Did they fully comprehend what Jesus was saying? I doubt it! How could the disciples have known what Jesus would do on the night He was betrayed into death, when He took the bread, broke it, gave thanks, and gave it to those same disciples and said, “Take this and eat it. This is My body given for you”? How could they have known, that Jesus would take the cup after supper, give thanks, and give it to them with the words, “Take and drink of this, all of you; this is My blood of the new covenant which is being poured out for you for the forgiveness of sins”? They could not have possibly known exactly how Jesus would give them His flesh to eat and His blood to drink that they may have His life in them. But they trusted His words.
The Lord’s Supper is an exercise in that sort of faith in Jesus’ words. We hear Jesus’ living Word spoken to each one of us. “My body given for you… My blood shed for you for the forgiveness of your sins.”   These are words of eternal life revealing, giving, bestowing, delivering into your mouth the gifts of the cross, Jesus’ own death, and life as your real food and real drink.
I’m sure you have your doubts. I know you do. I do, too. Doubt goes along with being called to believe things unseen, to accept things that cannot be measured, examined, reasoned, tasted, touched, smelled, only believed on the basis of the trustworthiness of the One who has spoken them to you. So, what do you do when your eyes and ears don’t agree? You go with your ears! You believe the words that Jesus speaks to you.
And what do you do with your doubts? Bring them to Jesus! Bring your doubts, your misgivings, your uncertainties, as well as your sin, your brokenness—bring all of that to the Lord’s Table. Bring all of you. Your whole life, your death, your fears, your anxieties. Bring them and let the Lord feed you with His words, with His body and blood, with the bread of life and the wine of heaven. Real food, real drink, real words from the One who is the Truth.
The hard words Jesus spoke in Capernaum cost Him His life. Not that people killed Him on account of these words, but that He had to die in order to fulfill them. His body had to be given into death. His flesh had to be offered as the atoning sacrifice, the perfect Lamb of God. His blood had to be poured out like wine. His life had to be given for our life, for the life of the whole world.

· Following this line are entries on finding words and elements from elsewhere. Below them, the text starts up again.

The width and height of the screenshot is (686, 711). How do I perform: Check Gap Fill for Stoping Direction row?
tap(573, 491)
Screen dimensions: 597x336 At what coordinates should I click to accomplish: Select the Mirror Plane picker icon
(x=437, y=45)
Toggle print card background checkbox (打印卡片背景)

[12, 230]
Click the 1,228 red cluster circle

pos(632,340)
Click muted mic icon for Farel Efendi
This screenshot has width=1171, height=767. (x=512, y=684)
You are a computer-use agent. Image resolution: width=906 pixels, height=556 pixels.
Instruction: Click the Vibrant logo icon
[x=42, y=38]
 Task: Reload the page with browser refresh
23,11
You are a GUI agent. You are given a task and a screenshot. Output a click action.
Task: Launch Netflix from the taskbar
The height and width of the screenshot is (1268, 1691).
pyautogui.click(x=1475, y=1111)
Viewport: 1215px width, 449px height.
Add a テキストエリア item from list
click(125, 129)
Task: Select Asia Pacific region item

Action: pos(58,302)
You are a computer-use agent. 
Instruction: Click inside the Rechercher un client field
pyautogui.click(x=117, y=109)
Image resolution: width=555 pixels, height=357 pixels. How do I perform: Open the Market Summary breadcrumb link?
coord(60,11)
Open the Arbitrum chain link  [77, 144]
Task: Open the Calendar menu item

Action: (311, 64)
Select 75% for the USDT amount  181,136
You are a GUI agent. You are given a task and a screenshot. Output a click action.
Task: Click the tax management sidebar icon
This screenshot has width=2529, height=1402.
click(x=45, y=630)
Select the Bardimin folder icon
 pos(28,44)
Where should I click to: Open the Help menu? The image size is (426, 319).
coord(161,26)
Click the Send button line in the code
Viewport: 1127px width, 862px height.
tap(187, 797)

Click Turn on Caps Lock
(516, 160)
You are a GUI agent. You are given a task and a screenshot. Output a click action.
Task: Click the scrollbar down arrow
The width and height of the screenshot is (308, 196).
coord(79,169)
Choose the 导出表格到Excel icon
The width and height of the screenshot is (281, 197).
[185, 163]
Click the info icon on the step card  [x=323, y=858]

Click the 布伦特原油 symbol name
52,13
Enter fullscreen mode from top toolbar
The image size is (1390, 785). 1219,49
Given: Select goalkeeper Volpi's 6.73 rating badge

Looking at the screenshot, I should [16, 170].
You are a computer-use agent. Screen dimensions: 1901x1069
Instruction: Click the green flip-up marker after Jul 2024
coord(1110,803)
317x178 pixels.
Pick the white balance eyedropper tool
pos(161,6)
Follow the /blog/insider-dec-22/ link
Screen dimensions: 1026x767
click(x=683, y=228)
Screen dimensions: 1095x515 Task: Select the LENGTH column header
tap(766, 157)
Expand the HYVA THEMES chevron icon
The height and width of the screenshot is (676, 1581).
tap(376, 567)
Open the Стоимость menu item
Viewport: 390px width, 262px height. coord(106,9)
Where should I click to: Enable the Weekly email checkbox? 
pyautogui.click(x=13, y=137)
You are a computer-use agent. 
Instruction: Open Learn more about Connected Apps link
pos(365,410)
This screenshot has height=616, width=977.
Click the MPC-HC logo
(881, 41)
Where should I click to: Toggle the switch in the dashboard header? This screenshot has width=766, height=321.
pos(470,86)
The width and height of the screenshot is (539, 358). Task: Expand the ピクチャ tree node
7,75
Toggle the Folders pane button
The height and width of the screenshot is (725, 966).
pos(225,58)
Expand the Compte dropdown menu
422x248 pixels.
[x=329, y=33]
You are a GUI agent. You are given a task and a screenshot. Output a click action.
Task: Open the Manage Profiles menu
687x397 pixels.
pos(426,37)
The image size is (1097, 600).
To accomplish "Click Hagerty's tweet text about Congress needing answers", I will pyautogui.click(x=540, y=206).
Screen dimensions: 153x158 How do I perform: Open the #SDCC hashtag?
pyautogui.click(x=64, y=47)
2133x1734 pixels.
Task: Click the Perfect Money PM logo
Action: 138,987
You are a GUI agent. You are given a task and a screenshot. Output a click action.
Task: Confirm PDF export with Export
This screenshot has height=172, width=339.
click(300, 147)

This meal of which Jesus hinted that day in Capernaum, and instituted that night of His betrayal, and gives us in the Divine Service, is the meal of the cross and the open tomb. Jesus’ death wins it, His resurrection clinches it—He alone has the words of eternal life. And we trust these words for no other reason than He alone is risen from the dead. And if someone can raise Himself up from the dead just as He said He would, He can certainly do anything else that He tells us—no matter how impossible, no matter how scandalous.
Take Jesus at His Word. Trust Him even with these outrageous words, “This is My body; this is My blood.” For with this food and drink He abides in you and you in Him, and He will raise you up on the Last Day. In this Word, Jesus, you have true food, true drink, true life. You are forgiven for all of your sins.

In the name of the Father and of the Son and of the Holy Spirit. Amen.